**Tasks:**
1. List every publication named under "TOP PICKS" in the newsletter on news about Muslims.
2. Write the next part of the newsletter on news about Muslims, picking up after its final sentence.

**Text:**
'''

Hamid Hayat goes free, CVE in Boston, remembering Partition
Are 2020 candidates ignoring Muslims? Or are they tweeting about them too much?
Salaam, friends!
Another month, another slew of news articles about Muslims. Here are the most interesting links, for your viewing pleasure.
After I hit send, I’m going to get back to prepping a piece on Bernie Sanders and Julian Castro participating in tonight’s ISNA presidential forum. I’ll be watching the livestream here in about an hour—if you’ve got nothing else to do tonight, grab some popcorn and maybe we can DM about it.
📌 TOP PICKS
HuffPost — Rowaida Abdelaziz spoke to over 30 Muslim women across the country about their experiences wearing a burkini swimsuit in public, uncovering a pattern: Muslim women are still fighting for their right to swim. Often they are confronted in public, humiliated and abused.
The Intercept — For years, reporters questioned the terror prosecution of Hamid Hayat, charged with attending a terrorist training camp in Pakistan. Now he's been freed after 14 years, becoming the first international terrorism defendant in the post-9/11 era to have his conviction fully overturned. (Don’t miss reading about Hayat’s emotional Eid celebration, or this 2006 piece that outlines some of the case details)
RNS — Politicians on the left are pushing to tackle white supremacist hate by expanding the federal Countering Violent Extremism initiative. But it's worth it to look at how CVE has already divided Muslim communities across the U.S.—including in Boston, where a half-million-dollar police mentorship program has targeted local Somali Muslim youth for the past two years.
Gothamist — In 2017, the FBI proposed a deal to an Uzbek immigrant who overstayed his tourist visa: He could stay in the U.S., but only if he spied on New York City mosques. Two years later, the reluctant informant tries to break up with the FBI.
Next City — “We can literally disrupt the mortgage system.” Minneapolis’ Somali Muslim community has built a culturally appropriate, non-predatory mortgage option so they can bypass banks and interest when buying homes.

'''

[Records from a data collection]

'''

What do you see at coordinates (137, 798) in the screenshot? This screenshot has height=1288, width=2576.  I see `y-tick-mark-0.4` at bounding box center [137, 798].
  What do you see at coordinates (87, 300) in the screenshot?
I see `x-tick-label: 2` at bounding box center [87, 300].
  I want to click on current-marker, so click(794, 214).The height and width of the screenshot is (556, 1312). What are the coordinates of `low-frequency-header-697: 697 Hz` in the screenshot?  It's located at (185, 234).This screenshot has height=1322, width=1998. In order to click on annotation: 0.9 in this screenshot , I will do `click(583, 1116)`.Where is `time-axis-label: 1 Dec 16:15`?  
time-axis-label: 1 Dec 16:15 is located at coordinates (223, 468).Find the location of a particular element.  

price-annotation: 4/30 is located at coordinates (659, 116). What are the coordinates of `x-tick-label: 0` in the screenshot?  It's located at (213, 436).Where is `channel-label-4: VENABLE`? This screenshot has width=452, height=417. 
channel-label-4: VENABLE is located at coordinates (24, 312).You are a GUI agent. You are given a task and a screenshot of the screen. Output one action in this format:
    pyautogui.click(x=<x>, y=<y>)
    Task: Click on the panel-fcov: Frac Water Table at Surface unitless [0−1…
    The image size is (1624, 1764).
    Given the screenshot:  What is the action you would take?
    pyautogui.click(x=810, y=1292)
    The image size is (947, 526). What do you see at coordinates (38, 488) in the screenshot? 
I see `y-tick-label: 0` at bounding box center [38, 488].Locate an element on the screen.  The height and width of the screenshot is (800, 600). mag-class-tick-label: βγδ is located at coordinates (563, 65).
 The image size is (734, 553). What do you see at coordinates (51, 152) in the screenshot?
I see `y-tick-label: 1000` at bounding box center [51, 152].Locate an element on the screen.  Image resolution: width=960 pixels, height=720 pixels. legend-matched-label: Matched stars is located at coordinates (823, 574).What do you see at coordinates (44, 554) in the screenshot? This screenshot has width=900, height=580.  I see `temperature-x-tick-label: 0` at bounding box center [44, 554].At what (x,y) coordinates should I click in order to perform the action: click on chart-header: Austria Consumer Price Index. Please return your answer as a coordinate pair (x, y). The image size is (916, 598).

'''

**Responses to the exercise:**
1. HuffPost, The Intercept, RNS, Gothamist, Next City

2.
RNS — This month marks the 72nd anniversary of the Partition of India. Harmeet Kamboj explores how South Asian Americans today are reckoning with the painful legacy of the largest human migration in history—from the shared fight against the racialization of Muslim identity, to the struggle to overcome our own religious prejudice and build a cohesive South Asian identity.
🆘 DISCRIMINATION & HATE
In Southern California, Uighurs say there is not one among them who has not had a friend or family member “disappeared” by Chinese police. Sarah Parvini reports for the L.A. Times.
A black Muslim woman accused the NYPD of using excessive force and violating her religious freedom when officers ignored her requests to be searched by a female officer—resulting, eventually, in a neck fracture. Arun Venugopal reports for Gothamist.
Here’s how far-right groups demonized the International Institute for Islamic Thought and other Muslim civil organization as fronts for the Muslim Brotherhood.
A Subway worker in Minnesota yelled “go back to your country” at a Muslim customer because, as he explains, “I get angry when I am thirsty.”
A Muslim man told a Starbucks employee in Philadelphia that his name was Aziz. She wrote “ISIS” on his cup.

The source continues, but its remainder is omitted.